Tapi aku dengan langkah sedih, Berjalan di geladak, Kapten saya berbohong, Jatuh kedinginan dan mati. "
Kerumunan akan merayakan kembalinya kapal dengan kemenangan. Pembicara, bagaimanapun, akan dengan sedih berjalan di geladak tempat Kaptennya meninggal.
Demikian pula, bangsa pada umumnya akan bersuka cita atas kemenangan kampanye militer mereka. Beberapa, bagaimanapun, seperti pembicara, akan berduka atas kematian Lincoln. Tragedi ini akan membayangi kemenangan yang lebih besar.

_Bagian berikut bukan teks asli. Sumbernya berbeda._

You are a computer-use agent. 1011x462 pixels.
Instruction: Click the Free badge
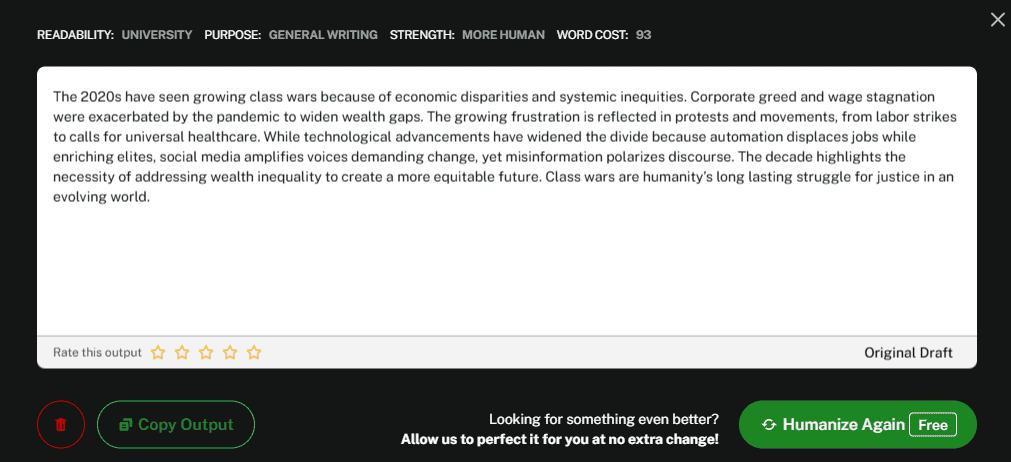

Penggunaan terakhir dari "saya" Kapten menunjukkan pembicara mengabaikan perayaan untuk terus berduka. Dia belum siap untuk hidup sendiri, meskipun sebentar lagi dia harus melakukannya.
Bagaimana arti refrain berubah?
Refrein, "jatuh dingin dan mati", muncul tiga kali dalam puisi itu. Ini menyoroti perjalanan emosional pembicara saat dia menghadapi kematian Kaptennya. Ini juga membawa pembaca ikut serta, menciptakan dan kemudian melepaskan ketegangan tentang apakah tragedi ini benar-benar terjadi.
Pertama kali disebutkan adalah pertama kalinya kami diberi tahu bahwa Kapten sudah mati. Pembicara, bagaimanapun, belum menerima kenyataan ini. Di baris berikutnya, dia meminta Kaptennya untuk "bangkit."
Demikian pula, kali kedua datang tepat setelah pembicara mengulurkan harapan bahwa "ini adalah mimpi."
Pada contoh ketiga dan terakhir, pembicara menerima apa yang telah terjadi. Dia harus mengatasi kesedihannya sebelum meninggalkan kapal.